En el mercado Iván Montenegro, Esteban Barrios manifiesta que hay días en los que se va con las manos vacías a casa. Los clientes pasan “vitriniando”, cotizan precios de alguna joya que les guste, pero no compran.

“El precio de la comida y combustible suben cada semana y los negocios caen. Estamos enjaranados con los bancos, podemos seguir prestando y sin capital no podemos invertir. Estamos mal. Cada día peor. La verdad es que a los mercados cada vez entra menos gente, preocupa y no sabemos hasta cuándo será así”, expresa Barrios.

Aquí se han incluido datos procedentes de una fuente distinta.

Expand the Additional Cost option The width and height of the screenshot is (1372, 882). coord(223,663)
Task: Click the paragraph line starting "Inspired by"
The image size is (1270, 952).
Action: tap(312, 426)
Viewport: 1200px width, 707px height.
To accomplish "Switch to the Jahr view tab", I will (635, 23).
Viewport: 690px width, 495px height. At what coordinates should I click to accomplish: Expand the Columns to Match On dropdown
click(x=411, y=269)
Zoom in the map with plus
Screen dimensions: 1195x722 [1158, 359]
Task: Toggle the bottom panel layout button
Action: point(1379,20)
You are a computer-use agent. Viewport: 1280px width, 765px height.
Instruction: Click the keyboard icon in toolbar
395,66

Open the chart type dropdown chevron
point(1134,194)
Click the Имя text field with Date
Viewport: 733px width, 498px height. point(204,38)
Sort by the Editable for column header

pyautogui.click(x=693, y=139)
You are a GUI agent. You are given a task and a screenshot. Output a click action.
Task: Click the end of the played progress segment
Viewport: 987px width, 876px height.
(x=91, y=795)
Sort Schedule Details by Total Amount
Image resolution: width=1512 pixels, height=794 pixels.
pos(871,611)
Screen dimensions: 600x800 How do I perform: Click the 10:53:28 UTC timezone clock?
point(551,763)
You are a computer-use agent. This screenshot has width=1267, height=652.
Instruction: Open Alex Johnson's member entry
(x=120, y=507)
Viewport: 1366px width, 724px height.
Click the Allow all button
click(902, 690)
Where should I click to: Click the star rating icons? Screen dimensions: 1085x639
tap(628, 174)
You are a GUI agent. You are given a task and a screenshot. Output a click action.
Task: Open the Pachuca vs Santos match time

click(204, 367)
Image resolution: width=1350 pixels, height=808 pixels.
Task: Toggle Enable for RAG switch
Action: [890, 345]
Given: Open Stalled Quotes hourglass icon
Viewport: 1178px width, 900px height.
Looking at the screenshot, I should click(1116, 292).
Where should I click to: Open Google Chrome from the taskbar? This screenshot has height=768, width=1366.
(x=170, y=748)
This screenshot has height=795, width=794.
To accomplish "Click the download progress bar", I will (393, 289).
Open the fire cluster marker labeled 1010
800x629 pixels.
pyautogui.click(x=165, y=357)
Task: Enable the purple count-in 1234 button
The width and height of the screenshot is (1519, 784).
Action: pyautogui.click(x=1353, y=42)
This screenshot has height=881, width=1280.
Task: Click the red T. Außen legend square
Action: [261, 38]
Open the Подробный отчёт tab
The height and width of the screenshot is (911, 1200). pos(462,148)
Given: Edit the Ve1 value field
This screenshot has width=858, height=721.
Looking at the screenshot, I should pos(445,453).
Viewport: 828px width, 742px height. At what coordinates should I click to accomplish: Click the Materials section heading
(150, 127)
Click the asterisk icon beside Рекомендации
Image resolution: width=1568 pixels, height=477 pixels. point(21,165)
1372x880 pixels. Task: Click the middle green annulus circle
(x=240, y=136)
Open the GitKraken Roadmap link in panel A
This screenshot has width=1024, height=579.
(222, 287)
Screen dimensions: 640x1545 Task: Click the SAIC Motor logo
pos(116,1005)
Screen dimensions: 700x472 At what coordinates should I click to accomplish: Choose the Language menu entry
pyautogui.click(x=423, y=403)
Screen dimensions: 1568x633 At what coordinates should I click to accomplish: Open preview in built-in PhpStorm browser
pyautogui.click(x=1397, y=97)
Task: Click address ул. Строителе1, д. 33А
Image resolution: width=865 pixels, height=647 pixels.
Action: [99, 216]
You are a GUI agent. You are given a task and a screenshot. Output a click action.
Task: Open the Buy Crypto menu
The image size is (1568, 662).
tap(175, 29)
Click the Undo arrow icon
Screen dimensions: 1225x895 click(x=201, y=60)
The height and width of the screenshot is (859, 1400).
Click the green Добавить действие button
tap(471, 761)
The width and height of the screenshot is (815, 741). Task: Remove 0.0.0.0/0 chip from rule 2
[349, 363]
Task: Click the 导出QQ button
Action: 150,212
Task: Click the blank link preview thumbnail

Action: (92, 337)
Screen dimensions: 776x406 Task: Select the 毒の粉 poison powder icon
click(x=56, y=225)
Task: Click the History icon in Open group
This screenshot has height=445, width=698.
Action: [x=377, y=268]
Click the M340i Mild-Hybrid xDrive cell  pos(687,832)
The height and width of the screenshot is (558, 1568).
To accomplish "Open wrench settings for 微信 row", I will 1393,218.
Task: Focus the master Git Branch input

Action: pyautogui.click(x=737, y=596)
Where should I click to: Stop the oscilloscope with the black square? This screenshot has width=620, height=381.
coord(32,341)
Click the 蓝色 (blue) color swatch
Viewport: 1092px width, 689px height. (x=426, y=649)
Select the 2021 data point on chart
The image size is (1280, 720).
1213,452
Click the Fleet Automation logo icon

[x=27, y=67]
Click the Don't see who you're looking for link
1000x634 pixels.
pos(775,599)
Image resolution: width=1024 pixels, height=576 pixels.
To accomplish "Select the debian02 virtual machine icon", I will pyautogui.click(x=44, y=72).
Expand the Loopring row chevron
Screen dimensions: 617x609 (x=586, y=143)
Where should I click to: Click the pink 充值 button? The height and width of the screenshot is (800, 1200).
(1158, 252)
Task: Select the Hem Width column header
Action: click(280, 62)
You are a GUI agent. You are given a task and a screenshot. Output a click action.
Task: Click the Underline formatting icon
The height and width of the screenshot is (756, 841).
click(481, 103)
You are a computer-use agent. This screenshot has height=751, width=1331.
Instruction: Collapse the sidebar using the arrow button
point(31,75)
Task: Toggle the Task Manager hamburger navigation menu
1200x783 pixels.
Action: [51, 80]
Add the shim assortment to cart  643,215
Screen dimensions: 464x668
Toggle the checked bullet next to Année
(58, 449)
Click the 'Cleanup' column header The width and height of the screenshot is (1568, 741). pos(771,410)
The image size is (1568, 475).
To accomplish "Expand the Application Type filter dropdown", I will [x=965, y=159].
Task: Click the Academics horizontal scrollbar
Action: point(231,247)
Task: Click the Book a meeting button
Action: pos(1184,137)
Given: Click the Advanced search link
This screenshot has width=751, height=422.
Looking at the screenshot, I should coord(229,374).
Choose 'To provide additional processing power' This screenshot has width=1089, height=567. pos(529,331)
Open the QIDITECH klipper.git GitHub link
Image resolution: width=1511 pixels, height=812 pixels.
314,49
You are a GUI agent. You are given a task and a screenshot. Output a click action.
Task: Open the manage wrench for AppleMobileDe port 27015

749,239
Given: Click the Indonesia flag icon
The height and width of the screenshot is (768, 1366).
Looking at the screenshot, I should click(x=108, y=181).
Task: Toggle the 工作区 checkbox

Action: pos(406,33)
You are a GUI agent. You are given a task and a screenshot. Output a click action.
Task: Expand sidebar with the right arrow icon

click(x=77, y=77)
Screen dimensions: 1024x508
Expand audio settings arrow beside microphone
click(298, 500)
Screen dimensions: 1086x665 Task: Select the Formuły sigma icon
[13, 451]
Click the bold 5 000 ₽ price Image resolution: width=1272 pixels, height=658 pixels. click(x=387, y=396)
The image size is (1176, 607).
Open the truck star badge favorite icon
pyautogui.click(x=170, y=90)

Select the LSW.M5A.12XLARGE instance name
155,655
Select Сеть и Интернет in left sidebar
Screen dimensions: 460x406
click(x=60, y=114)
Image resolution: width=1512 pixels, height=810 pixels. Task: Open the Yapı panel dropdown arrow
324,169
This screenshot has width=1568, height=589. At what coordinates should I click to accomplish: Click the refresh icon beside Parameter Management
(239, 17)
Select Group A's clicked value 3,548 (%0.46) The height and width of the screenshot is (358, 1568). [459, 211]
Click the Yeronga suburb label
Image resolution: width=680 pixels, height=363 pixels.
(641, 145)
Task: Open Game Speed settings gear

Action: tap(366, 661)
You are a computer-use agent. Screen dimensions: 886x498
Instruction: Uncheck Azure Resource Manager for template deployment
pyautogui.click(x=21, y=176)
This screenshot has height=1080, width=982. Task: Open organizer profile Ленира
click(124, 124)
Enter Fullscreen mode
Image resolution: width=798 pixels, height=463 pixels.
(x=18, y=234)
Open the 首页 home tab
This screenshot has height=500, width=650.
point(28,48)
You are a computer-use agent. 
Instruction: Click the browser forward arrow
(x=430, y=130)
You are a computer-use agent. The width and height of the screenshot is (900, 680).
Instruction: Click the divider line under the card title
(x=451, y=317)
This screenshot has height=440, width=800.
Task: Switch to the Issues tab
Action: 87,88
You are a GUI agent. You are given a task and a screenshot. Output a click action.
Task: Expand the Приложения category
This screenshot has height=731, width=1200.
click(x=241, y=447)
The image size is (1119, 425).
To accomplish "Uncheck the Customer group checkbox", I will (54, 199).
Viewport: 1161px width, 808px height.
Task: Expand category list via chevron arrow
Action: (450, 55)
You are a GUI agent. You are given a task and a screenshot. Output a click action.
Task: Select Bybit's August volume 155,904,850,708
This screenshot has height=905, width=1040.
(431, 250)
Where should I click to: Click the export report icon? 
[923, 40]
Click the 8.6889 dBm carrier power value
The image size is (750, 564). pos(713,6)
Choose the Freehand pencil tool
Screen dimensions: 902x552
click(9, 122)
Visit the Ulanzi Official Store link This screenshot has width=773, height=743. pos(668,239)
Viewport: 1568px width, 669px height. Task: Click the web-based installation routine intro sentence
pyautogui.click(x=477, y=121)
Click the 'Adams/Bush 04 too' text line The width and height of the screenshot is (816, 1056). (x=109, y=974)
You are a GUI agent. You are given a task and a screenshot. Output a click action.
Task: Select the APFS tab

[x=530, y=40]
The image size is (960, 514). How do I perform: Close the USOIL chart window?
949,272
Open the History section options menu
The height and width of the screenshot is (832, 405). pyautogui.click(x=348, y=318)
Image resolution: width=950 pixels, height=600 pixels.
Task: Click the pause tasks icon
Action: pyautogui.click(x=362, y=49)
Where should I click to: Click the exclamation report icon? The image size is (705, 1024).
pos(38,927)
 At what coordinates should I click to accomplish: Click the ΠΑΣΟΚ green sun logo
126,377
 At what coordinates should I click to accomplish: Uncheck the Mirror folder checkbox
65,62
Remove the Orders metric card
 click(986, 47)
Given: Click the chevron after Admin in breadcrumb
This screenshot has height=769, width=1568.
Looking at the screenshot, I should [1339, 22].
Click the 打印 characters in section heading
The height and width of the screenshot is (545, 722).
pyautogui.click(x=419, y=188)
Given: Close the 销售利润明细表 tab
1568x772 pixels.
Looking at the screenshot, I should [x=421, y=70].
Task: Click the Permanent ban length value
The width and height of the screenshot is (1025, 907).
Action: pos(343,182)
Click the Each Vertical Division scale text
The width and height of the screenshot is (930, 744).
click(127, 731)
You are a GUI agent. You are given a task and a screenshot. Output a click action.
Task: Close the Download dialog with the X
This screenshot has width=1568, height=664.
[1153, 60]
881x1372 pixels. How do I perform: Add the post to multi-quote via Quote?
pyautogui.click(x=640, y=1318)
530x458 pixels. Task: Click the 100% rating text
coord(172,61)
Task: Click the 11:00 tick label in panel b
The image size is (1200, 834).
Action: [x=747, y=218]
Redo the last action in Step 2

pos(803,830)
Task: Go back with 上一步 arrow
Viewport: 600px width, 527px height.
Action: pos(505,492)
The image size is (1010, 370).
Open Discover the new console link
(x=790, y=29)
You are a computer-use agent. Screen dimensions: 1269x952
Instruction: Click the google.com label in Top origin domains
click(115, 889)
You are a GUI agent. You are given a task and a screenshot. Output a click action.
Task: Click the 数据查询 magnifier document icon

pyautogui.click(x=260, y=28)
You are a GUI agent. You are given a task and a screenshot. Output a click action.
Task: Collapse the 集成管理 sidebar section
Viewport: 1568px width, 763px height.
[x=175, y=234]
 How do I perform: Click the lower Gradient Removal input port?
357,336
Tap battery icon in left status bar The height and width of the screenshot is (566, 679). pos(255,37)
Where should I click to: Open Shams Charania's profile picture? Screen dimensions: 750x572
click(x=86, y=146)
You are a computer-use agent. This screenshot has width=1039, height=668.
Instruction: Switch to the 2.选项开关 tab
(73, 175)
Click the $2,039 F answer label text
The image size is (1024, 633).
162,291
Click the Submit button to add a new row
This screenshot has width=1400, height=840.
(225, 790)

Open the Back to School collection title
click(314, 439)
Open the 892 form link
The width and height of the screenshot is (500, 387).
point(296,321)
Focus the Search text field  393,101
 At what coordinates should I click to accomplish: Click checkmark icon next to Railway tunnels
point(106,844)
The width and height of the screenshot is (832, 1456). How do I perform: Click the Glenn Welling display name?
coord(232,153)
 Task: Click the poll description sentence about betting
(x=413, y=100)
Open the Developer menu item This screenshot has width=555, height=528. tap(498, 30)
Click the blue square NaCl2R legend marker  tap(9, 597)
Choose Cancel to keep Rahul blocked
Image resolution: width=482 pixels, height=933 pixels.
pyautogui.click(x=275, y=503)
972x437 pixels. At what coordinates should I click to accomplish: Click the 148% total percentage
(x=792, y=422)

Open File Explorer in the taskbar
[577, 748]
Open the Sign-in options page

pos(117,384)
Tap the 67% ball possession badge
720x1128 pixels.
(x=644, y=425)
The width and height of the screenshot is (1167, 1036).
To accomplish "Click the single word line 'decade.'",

Por su parte, el poblador Benito Gutiérrez asegura que él antes era un fiel cliente de las joyerías del Iván, porque compraba y revendía, pero ahora la demanda ha bajado y ha optado por vender otras cosas más prácticas, como sandalias elaboradas en Masaya y Granada.

Competencia
Algunas joyerías que antes se dedicaban solo a vender oro y plata, ahora también venden acero inoxidable.

Las prendas de acero son mucho más baratas y hay clientes que las compran para revender.

“Nos ayudamos poquito, pero no es algo que nos llene de satisfacción ni que genere mucho dinero”, expresa Jorge Reyes, vendedor.